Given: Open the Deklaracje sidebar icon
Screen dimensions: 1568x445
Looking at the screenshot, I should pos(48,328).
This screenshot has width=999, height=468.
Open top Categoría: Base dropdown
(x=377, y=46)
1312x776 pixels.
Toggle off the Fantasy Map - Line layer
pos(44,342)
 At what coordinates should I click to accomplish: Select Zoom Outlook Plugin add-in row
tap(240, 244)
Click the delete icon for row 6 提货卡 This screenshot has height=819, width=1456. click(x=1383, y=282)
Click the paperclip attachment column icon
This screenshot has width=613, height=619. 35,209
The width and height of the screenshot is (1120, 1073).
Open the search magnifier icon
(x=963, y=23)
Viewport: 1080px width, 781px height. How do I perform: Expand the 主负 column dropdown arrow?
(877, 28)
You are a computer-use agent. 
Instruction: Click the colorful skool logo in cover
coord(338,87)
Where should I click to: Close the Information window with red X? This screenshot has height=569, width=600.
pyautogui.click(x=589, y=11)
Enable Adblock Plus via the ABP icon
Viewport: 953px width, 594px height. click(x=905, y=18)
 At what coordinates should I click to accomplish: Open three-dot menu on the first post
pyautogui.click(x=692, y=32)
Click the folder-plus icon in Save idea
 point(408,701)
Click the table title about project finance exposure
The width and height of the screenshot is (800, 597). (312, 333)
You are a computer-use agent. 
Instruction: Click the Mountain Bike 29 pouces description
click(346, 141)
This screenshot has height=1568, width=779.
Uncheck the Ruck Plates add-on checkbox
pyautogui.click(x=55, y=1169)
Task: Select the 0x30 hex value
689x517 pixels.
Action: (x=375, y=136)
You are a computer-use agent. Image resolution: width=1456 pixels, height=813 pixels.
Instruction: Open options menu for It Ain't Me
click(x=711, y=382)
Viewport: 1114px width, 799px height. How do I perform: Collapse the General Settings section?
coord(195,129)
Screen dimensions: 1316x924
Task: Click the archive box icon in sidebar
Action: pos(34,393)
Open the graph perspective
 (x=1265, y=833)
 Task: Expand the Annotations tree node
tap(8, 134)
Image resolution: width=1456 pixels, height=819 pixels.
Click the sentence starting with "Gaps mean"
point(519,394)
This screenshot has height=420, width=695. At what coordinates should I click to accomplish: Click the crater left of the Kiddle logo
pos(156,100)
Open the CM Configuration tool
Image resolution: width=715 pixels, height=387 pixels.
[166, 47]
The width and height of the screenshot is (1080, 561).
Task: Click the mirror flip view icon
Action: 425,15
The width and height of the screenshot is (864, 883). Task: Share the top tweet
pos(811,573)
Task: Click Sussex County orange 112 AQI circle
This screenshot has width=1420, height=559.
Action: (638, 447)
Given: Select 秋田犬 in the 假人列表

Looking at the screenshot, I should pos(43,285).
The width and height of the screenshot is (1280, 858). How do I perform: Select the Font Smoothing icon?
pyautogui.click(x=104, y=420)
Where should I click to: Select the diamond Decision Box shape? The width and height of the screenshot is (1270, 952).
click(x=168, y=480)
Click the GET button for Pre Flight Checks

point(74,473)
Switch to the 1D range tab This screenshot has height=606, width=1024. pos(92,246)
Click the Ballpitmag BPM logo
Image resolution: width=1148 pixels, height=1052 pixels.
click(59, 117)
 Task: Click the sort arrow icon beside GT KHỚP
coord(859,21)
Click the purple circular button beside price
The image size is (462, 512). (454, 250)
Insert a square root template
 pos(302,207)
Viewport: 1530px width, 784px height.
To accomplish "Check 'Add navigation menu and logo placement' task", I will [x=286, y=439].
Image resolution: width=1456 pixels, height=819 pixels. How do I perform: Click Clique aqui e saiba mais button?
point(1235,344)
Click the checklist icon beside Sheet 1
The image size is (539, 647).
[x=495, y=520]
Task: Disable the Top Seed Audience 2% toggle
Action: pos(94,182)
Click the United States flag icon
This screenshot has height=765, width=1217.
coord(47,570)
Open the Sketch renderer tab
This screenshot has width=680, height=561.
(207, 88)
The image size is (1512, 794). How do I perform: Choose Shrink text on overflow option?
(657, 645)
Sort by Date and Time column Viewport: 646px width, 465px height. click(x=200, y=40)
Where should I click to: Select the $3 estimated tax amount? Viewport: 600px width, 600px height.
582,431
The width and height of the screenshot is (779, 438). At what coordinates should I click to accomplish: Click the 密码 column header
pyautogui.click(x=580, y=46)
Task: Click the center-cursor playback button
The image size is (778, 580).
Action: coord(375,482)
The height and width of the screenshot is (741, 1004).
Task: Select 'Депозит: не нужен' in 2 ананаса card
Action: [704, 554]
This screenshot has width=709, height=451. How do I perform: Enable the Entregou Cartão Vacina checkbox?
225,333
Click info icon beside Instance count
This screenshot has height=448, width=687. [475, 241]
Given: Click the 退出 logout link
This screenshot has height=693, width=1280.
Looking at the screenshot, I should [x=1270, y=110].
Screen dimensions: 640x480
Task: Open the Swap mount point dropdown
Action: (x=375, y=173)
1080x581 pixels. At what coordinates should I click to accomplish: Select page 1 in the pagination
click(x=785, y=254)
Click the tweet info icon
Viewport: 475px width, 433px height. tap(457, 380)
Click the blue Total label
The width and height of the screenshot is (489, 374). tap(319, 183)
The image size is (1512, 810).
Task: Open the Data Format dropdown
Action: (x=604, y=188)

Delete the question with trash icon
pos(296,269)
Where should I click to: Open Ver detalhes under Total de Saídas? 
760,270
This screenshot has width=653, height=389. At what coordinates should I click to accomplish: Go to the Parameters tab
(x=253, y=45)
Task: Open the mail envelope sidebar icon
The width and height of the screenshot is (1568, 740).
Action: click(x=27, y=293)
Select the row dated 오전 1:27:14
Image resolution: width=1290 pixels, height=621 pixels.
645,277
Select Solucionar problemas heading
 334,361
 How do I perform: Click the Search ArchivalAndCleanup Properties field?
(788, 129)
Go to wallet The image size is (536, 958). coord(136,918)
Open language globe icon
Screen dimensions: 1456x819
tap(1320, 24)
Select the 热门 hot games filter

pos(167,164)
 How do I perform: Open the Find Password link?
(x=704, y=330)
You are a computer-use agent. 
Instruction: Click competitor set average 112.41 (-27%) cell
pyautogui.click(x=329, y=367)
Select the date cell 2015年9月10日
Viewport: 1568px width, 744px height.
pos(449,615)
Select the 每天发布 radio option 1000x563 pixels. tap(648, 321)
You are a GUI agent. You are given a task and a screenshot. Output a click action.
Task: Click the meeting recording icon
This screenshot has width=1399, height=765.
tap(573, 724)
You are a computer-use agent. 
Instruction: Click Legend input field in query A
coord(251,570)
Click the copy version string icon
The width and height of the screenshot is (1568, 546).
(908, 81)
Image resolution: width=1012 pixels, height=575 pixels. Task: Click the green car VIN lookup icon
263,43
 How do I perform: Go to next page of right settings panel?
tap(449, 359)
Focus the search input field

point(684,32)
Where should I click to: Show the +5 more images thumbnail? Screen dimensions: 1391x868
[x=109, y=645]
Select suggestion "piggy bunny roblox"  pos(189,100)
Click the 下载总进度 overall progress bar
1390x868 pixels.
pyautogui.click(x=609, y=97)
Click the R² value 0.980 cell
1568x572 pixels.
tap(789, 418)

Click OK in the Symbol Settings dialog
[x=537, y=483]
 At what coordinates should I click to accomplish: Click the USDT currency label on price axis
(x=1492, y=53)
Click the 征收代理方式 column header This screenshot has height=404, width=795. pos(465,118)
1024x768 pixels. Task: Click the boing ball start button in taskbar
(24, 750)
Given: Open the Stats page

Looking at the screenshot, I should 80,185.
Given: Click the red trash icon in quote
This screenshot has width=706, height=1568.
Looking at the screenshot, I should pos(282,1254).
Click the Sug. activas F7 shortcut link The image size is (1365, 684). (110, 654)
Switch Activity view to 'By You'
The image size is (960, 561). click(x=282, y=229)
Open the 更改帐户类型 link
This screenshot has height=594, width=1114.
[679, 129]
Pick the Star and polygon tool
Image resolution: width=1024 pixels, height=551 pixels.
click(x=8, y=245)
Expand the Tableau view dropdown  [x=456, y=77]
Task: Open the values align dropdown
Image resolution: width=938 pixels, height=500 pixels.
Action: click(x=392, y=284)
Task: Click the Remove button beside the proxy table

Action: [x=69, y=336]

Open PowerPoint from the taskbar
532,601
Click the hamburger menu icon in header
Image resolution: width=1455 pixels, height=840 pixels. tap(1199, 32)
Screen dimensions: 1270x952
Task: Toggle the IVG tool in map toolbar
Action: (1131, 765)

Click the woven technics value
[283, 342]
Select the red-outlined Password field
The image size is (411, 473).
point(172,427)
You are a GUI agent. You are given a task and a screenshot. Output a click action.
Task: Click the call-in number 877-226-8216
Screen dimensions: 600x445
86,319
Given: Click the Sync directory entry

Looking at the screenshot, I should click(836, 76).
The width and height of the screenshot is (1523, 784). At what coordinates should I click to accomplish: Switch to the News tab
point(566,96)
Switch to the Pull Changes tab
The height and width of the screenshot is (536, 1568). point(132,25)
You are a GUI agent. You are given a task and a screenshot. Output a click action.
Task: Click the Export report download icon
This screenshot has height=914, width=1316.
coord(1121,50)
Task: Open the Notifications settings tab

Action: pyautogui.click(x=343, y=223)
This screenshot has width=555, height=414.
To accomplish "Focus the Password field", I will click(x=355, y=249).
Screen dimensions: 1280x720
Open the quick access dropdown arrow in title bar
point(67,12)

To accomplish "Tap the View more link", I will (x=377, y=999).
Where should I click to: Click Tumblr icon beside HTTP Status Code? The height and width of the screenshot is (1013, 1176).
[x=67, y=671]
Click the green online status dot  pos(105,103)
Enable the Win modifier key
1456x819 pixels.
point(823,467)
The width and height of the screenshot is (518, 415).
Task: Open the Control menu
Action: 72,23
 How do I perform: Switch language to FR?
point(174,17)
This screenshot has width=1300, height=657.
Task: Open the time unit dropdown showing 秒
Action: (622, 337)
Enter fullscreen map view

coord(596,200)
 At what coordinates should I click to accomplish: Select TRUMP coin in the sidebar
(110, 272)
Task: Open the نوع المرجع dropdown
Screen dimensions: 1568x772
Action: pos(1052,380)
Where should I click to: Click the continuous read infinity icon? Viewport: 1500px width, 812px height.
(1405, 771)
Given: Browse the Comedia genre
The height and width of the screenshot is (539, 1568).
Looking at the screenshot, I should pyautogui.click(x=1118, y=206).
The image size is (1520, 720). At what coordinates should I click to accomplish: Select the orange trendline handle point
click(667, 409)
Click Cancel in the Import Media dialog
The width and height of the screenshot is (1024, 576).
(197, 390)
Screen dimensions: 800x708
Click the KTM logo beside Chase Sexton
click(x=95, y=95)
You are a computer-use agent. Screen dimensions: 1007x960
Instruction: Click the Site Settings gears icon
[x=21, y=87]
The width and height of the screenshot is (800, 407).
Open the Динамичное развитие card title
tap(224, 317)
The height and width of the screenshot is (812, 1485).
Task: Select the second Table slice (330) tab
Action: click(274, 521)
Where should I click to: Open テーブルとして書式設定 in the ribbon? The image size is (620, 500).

-*-*-

Count the lines in the material above that contain the string "tweet", treating uppercase and lowercase as different. Give only the number.

#### [Answer in full]
2